Quali sono le alternative?
“Entrambe –continua il legale – da tempo vorrebbero divenire madri. L’una può aiutare l’altra e insieme, solo insieme possono superare le loro incurabili patologie riproduttive. Sanno che potrebbero andare all’estero, ma i costi sono notevoli e non si possono nemmeno detrarre dalle dichiarazione dei redditi. Sanno che coppie di amiche hanno risolto il problema facendo tutto in casa, con l’aiuto di amici o magari con l’aiuto di donatori che si ‘offrono’ su Internet a titolo gratuito. Anche a voler accettare i rischi di fecondazioni eterologhe ‘fai da te’, nemmeno questa sarebbe per loro una soluzione utile. Ma L’Italia – è l’amara conclusione – non consente a Teresa e Carla di divenire madri né individualmente né insieme come coppia” Non solo. Le norme vagliata dalla Corte costituzionale, e ora confermate, “ non permettono nemmeno di rivolgersi ad una clinica privata con spese interamente a loro carico. La legge 40 – spiega sempre l’avvocato Schuster – vieta gli accordi fra privati e limita, fino a sacrificarlo del tutto, il diritto di una donna portatrice di una grave patologia di divenire madre. O almeno di poterci provare”.
“Una sconfitta per tutte le donne”
Quanto al pronunciamento della Consulta, “l’esito era temuto, ma è prematuro fare commenti. Il significato pieno di questa decisione dipenderà dalle motivazioni. Potrebbe essere una cosiddetta sentenza monito, il che non rappresenterebbe una sconfitta, anzi. La Corte, anche se l’ipotesi mi pare remota, potrebbe invitare il Parlamento a mettere mano ad una legge non adeguata ai tempi, smantellata pezzo dopo pezzo, al punto che oramai è necessario ripensarla.
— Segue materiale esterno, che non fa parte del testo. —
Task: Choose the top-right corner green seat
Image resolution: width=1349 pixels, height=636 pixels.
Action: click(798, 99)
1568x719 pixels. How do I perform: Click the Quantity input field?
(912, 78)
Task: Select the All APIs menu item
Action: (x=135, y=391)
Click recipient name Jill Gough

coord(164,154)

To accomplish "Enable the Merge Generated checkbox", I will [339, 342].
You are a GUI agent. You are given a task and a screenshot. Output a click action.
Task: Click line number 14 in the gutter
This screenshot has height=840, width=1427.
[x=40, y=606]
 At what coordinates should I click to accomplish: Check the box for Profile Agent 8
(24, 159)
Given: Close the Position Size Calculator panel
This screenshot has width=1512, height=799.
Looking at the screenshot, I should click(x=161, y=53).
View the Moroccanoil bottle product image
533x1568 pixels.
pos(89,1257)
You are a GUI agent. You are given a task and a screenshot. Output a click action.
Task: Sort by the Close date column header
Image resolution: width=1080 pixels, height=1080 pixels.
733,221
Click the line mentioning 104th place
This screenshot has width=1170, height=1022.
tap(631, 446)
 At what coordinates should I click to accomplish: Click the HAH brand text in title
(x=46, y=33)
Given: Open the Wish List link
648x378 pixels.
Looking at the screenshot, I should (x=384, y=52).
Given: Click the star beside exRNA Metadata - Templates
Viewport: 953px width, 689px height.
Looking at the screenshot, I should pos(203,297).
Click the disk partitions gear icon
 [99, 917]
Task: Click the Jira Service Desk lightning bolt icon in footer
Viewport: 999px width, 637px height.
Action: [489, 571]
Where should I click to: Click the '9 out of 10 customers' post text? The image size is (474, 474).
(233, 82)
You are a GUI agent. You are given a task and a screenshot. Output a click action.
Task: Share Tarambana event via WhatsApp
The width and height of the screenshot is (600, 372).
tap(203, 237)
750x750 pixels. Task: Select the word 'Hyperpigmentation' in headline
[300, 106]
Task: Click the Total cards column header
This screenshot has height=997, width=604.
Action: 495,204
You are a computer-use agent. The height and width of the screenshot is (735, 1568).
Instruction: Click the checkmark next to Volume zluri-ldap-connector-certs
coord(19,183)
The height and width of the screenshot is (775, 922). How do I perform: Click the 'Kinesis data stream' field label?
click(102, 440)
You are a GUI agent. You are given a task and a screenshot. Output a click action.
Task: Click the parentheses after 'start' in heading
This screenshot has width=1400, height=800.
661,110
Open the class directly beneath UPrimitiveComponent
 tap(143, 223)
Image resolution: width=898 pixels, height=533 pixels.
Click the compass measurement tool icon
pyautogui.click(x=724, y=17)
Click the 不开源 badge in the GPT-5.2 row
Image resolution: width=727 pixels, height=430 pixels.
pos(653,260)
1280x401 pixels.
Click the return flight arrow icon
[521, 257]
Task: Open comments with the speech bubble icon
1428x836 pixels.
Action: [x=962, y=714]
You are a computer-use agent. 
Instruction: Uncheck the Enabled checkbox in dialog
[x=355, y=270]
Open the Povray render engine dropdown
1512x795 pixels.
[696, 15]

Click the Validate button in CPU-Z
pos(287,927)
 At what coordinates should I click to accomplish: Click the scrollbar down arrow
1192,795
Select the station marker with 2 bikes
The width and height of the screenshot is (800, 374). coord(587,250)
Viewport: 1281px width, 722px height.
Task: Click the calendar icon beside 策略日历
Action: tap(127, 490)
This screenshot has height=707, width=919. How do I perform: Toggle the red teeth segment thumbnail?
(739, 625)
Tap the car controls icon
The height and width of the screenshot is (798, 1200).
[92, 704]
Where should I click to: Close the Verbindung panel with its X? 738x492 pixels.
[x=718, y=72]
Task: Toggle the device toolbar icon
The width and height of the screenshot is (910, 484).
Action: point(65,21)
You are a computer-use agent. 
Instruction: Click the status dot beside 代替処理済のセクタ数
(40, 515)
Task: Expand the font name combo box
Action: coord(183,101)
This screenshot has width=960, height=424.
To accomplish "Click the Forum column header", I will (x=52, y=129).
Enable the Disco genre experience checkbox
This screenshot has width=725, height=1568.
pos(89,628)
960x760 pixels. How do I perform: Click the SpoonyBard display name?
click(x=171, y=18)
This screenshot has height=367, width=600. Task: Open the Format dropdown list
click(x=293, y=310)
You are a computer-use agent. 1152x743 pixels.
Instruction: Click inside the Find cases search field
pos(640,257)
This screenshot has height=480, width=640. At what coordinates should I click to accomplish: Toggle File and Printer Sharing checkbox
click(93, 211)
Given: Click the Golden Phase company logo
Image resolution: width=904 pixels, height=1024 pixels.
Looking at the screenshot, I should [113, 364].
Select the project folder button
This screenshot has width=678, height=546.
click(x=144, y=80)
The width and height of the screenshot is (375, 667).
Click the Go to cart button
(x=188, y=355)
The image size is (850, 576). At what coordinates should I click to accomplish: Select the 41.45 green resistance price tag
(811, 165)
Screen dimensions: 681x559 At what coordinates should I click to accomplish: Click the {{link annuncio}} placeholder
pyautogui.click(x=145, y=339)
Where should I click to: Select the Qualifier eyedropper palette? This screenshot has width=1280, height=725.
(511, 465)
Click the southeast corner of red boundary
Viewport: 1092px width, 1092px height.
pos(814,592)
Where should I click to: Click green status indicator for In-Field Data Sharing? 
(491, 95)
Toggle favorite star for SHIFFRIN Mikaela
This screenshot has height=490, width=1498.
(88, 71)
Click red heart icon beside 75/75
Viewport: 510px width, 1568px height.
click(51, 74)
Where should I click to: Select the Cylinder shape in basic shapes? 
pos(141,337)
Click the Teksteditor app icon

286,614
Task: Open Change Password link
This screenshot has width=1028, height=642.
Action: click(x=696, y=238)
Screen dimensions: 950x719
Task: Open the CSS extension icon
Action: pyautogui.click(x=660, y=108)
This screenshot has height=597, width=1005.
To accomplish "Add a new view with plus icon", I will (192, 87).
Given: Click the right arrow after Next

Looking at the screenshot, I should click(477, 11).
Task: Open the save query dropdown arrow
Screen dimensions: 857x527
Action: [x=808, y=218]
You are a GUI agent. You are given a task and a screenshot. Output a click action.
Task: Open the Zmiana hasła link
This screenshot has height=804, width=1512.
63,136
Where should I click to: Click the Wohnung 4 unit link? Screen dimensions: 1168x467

Oppure potrebbe essere una sentenza che chiude categoricamente la questione e che condanna le mie clienti al loro destino, tutto italiano, negativo”. Se così fosse, come il legale per primo teme, il provvedimento sarebbe “in linea con i tempi che corrono, con chi dice che queste donne, queste famiglie, questi desideri naturali di divenire madre non esistono, che il legislatore può fare sostanzialmente come ritiene opportuno”. E si tratterebbe di “una sconfitta non solo per le coppie lesbiche, ma anche per le aspiranti mamme single. In Italia i paletti limitano tutte le donne”. L’alternativa? Far ricorso a un giudice europeo.
Arcigay: “Discriminazione ingiustificata”
Gabriele Piazzoni, segretario generale di Arcigay, è sulla stessa lunghezza d’onda. Commenta: “Sarà necessario attendere le motivazioni che hanno spinto la Corte Costituzionale a rigettare le pregiudiziali di incostituzionalità per capirne a fondo le ragioni. Ma questa sentenza non ci fermerà dal continuare la battaglia contro questa discriminazione nell’accesso alle tecniche di procreazione medicalmente assistita a danno delle coppie dello stesso sesso. Un’esclusione ingiustificata, che nei principali Paesi dell’Europa occidentale è stata superata ormai da anni”.